=== Records for this exercise ===
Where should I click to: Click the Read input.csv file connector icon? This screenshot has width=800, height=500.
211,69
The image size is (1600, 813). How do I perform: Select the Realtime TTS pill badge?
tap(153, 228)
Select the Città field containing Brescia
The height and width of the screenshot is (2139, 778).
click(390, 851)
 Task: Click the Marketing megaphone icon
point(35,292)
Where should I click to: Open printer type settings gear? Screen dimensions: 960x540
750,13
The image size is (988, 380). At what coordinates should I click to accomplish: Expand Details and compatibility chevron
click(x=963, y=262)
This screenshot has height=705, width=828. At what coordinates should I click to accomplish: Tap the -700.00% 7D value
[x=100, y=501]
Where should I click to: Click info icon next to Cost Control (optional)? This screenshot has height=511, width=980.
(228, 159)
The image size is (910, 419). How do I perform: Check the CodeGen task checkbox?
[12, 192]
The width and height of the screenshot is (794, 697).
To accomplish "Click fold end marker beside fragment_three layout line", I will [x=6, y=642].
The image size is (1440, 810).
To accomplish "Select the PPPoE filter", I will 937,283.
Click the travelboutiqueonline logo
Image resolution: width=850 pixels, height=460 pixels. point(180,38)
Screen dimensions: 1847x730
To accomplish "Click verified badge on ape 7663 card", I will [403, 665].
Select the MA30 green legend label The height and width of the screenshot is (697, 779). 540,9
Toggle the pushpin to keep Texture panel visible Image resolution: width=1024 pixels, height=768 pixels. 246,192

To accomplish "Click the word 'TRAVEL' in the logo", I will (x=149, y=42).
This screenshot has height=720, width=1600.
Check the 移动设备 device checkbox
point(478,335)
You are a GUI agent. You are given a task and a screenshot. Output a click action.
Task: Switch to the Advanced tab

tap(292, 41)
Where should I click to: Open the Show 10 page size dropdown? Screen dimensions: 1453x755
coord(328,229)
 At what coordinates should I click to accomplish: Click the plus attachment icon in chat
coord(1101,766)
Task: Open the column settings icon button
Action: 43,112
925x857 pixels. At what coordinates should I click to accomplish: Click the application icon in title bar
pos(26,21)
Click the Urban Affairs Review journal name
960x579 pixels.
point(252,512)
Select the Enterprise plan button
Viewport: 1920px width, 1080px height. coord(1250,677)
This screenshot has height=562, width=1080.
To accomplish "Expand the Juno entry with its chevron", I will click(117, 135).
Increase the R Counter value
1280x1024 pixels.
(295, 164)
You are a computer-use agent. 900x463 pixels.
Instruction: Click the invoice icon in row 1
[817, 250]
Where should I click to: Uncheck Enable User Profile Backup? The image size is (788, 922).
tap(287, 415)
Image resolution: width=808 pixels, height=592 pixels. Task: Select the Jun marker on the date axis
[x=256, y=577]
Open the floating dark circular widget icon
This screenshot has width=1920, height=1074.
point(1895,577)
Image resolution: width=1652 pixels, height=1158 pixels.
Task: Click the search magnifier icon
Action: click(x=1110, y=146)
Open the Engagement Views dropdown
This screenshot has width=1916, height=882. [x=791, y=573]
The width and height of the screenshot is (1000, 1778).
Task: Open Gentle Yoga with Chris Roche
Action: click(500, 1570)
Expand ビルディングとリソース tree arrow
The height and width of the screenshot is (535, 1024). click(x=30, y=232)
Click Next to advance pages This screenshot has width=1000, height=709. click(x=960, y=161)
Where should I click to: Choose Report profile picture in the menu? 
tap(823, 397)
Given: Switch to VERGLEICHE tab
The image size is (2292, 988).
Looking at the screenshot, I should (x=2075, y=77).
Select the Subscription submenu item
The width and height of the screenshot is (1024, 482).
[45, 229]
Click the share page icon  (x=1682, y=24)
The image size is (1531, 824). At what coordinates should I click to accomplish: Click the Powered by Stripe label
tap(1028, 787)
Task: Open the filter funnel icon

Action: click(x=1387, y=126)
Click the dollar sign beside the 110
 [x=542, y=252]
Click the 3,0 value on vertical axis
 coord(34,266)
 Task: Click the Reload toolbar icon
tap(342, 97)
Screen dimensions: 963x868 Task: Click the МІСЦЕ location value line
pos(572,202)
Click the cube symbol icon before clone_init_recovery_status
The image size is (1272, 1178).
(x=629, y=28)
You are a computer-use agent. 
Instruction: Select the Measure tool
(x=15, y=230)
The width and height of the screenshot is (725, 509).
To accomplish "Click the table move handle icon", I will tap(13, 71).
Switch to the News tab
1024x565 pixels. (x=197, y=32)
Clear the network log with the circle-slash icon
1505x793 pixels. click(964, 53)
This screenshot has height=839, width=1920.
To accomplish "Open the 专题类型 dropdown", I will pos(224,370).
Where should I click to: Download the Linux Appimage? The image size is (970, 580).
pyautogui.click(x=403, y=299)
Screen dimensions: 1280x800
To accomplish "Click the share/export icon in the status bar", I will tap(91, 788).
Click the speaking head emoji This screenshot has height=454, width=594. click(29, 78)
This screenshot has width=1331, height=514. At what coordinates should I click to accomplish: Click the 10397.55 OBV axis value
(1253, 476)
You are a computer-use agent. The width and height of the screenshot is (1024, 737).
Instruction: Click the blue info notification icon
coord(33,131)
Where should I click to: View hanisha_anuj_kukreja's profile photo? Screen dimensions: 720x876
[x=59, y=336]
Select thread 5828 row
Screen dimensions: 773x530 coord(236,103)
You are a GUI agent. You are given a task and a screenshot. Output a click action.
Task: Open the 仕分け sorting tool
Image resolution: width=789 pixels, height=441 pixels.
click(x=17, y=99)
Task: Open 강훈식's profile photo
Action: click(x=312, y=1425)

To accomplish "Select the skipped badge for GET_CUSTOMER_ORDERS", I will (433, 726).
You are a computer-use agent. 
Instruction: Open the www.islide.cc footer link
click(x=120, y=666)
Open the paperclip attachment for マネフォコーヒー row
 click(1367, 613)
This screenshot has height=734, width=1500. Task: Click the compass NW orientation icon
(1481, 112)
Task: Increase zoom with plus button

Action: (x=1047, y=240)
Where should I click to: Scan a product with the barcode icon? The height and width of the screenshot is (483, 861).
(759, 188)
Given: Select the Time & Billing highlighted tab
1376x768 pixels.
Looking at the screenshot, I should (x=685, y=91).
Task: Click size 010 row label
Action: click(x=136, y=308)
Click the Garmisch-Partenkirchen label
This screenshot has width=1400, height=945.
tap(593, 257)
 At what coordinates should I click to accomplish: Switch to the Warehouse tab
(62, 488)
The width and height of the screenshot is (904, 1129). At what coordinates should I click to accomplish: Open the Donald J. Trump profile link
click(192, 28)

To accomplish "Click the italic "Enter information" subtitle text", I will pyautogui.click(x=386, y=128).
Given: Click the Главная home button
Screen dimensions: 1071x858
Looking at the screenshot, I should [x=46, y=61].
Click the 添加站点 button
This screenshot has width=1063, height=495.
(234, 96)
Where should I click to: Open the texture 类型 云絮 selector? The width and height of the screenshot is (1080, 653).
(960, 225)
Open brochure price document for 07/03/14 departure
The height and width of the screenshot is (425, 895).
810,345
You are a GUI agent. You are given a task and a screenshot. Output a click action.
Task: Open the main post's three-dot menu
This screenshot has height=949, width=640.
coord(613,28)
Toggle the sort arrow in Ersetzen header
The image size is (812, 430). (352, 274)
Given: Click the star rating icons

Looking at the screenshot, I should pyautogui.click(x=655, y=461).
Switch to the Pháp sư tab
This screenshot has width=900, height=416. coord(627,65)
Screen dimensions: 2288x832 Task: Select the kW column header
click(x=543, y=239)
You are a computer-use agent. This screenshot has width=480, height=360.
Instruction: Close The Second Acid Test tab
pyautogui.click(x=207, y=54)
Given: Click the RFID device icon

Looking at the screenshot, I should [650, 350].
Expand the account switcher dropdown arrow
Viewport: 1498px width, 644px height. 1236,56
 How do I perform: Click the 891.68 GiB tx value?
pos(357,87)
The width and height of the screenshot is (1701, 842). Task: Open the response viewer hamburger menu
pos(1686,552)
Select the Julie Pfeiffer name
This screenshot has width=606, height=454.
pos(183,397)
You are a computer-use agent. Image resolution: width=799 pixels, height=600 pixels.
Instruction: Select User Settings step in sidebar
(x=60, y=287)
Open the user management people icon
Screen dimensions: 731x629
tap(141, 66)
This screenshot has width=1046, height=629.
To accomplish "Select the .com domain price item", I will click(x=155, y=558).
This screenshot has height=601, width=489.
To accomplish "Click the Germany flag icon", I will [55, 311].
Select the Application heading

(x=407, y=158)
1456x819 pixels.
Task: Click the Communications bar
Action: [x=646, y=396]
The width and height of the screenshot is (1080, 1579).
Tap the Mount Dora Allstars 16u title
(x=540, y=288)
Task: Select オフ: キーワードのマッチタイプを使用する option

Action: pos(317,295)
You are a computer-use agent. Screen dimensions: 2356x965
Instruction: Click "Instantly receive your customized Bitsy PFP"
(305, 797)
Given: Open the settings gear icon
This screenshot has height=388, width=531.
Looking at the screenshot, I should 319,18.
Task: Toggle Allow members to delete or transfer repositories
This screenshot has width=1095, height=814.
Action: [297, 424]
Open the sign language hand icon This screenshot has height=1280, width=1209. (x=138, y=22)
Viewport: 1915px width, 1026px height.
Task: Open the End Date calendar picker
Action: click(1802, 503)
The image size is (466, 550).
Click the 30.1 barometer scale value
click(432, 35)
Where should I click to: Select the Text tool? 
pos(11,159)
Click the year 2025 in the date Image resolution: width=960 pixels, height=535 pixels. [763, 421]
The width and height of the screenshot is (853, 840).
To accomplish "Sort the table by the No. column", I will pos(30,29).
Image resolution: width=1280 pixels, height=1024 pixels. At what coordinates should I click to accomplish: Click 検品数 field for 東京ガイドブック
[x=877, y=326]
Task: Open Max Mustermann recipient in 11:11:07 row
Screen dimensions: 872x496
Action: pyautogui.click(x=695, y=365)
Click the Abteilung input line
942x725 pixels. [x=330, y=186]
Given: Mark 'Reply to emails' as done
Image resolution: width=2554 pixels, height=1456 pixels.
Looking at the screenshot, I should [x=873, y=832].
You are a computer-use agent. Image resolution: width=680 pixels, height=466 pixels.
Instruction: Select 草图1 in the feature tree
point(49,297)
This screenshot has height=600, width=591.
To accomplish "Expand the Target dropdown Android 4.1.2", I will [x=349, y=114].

=== To do ===
Copy the lines of the data above exactly as written, beginning with the line containing "At what coordinates should I click to accomplish: Click the plus" and ending with the line containing "Open the floating dark circular widget icon", and leave out all other lines.

=== Answer box ===
 At what coordinates should I click to accomplish: Click the plus attachment icon in chat
coord(1101,766)
Task: Open the column settings icon button
Action: 43,112
925x857 pixels. At what coordinates should I click to accomplish: Click the application icon in title bar
pos(26,21)
Click the Urban Affairs Review journal name
960x579 pixels.
point(252,512)
Select the Enterprise plan button
Viewport: 1920px width, 1080px height. coord(1250,677)
This screenshot has height=562, width=1080.
To accomplish "Expand the Juno entry with its chevron", I will click(117, 135).
Increase the R Counter value
1280x1024 pixels.
(295, 164)
You are a computer-use agent. 900x463 pixels.
Instruction: Click the invoice icon in row 1
[817, 250]
Where should I click to: Uncheck Enable User Profile Backup? The image size is (788, 922).
tap(287, 415)
Image resolution: width=808 pixels, height=592 pixels. Task: Select the Jun marker on the date axis
[x=256, y=577]
Open the floating dark circular widget icon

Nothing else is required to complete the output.